[R-pkgs] randomForest 4.3-0 released
Liaw, Andy
andy_liaw at merck.com
Thu Jul 8 16:06:45 CEST 2004
Dear all,
Version 4.3-0 of the randomForest package is now available on CRAN (in
source; binaries will follow in due course). There are some interface
changes and a few new features, as well as bug fixes. For those who had
used previous versions, the important things to note are: 1. there's a
namespace now, and 2. some functions have been renamed. The list of changes
since 4.0-7 (last public release) is shown below.
As many changes were made to the package, it's very likely that new bugs
have crept in. I'd very much appreciate bug reports or even patches!
The plan is still to add features to the package so that it matches the
features in Breiman and Cutler's latest Fortran version. There is also plan
to add some functions so that the package will work with Adele Cutler's Java
visualization program (RAFT).
Best,
Andy
====================================================
Changes in 4.3-0:
* Thanks to Adele Cutler, there's now casewise variable importance
measures in classification. Similar feature is also added for
regression. Use the new localImp option in randomForest().
* The `importance' component of randomForest object has been changed:
The permutation-based measures are not divided by their `standard
errors'. Instead, the `standard errors' are stored in the
`importanceSD' component. One should use the importance() extractor
function rather than something like rf.obj$importance for extracting
the importance measures.
* The importance() extractor function has been updated: If the
permutation-based measures are available, calling importance()
with only a randomForest object returns the matrix of variable
importance measures. There is the `scale' argument, which defaults
to TRUE.
* In predict.randomForest, there is a new argument `nodes' (default to
FALSE). For classification, if nodes=TRUE, the returned object has an
attribute `nodes', which is an n by ntree matrix of terminal node
indicators. This is ignored for regression.
Changes in 4.2-1:
* There is now a package name space. Only generics are exported.

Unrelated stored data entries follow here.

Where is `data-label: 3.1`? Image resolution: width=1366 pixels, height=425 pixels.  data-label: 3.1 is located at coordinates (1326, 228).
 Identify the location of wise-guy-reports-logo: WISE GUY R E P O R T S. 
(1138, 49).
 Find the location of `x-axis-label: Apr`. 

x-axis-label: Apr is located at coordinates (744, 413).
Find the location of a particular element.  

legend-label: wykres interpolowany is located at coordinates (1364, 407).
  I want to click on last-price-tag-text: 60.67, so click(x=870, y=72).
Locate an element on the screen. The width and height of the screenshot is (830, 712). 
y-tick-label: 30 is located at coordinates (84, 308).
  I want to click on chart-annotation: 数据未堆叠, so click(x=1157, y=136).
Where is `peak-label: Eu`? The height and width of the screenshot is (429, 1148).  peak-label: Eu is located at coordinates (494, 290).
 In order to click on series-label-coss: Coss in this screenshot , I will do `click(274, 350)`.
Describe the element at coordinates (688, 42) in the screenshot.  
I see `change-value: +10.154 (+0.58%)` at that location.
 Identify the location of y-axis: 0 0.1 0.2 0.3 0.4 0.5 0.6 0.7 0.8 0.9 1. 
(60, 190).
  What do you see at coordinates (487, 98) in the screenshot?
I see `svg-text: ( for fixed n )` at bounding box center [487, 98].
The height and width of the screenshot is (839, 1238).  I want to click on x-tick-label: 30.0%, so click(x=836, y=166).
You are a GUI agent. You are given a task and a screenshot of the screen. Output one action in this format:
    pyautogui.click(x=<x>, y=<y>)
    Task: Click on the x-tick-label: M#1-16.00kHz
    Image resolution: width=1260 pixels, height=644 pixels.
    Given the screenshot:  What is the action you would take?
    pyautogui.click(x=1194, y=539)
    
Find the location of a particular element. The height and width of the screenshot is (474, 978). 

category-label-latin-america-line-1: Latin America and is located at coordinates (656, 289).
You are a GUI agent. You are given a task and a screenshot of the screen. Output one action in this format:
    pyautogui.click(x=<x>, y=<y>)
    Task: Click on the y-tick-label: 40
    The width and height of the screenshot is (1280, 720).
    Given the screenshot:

* Some function names have been changed:
partial.plot -> partialPlot
var.imp.plot -> varImpPlot
var.used -> varUsed
* There is a new option `replace' in randomForest() (default to TRUE)
indicating whether the sampling of cases is with or without
replacement.
* In randomForest(), the `sampsize' option now works for both
classification and regression, and indicate the number of cases to be
drawn to grow each tree. For classification, if sampsize is a vector of
length the number of classes, then sampling is stratified by class.
* With the formula interface for randomForest(), the default na.action,
na.fail, is effective. I.e., an error is given if there are NAs present
in the data. If na.omit is desired, it must be given explicitly.
* For classification, the err.rate component of the randomForest object
(and the corresponding one for test set) now is a ntree by (nclass + 1)
matrix, the first column of which contains the overall error rate, and
the remaining columns the class error rates. The running output now
also prints class error rates. The plot method for randomForest will
plot the class error rates as well.
* The predict() method now checks whether the variable names in newdata
match those from the training data (if the randomForest object is not
created from the formula interface).
* partialPlot() and varImpPlot() now have optional arguments xlab, ylab
and main for more flexible labelling. Also, if a factor is given as
the variable, a real bar plot is produced.
* partialPlot() will now remove rows with NAs from the data frame given.
* For regression, if proximity=FALSE, an n by n array of integers is
erroneously allocated but not used (it's only used for proximity
calculation, so not needed otherwise).
* Updated combine() to conform to the new randomForest object.
* na.roughfix() was not working correctly for matrices, which in turns
causes problem in rfImpute().
Changes in 4.1-0:
* In randomForest(), if sampsize is given, the sampling is now done
without replacement, in addition to stratified by class. Therefore
sampsize can not be larger than the class frequencies.
* In classification randomForest, checks are added to avoid trees with
only the root node.
* Fixed a bug in the Fortran code for classification that caused segfault
on some system when encountering a tree with only root node.
* The help page for predict.randomForest() now states the fact that when
newdata is not specified, the OOB predictions from the randomForest
object is returned.
* plot.randomForest() and print.randomForest() were not checking for
existence of performance (err.rate or mse) on test data correctly.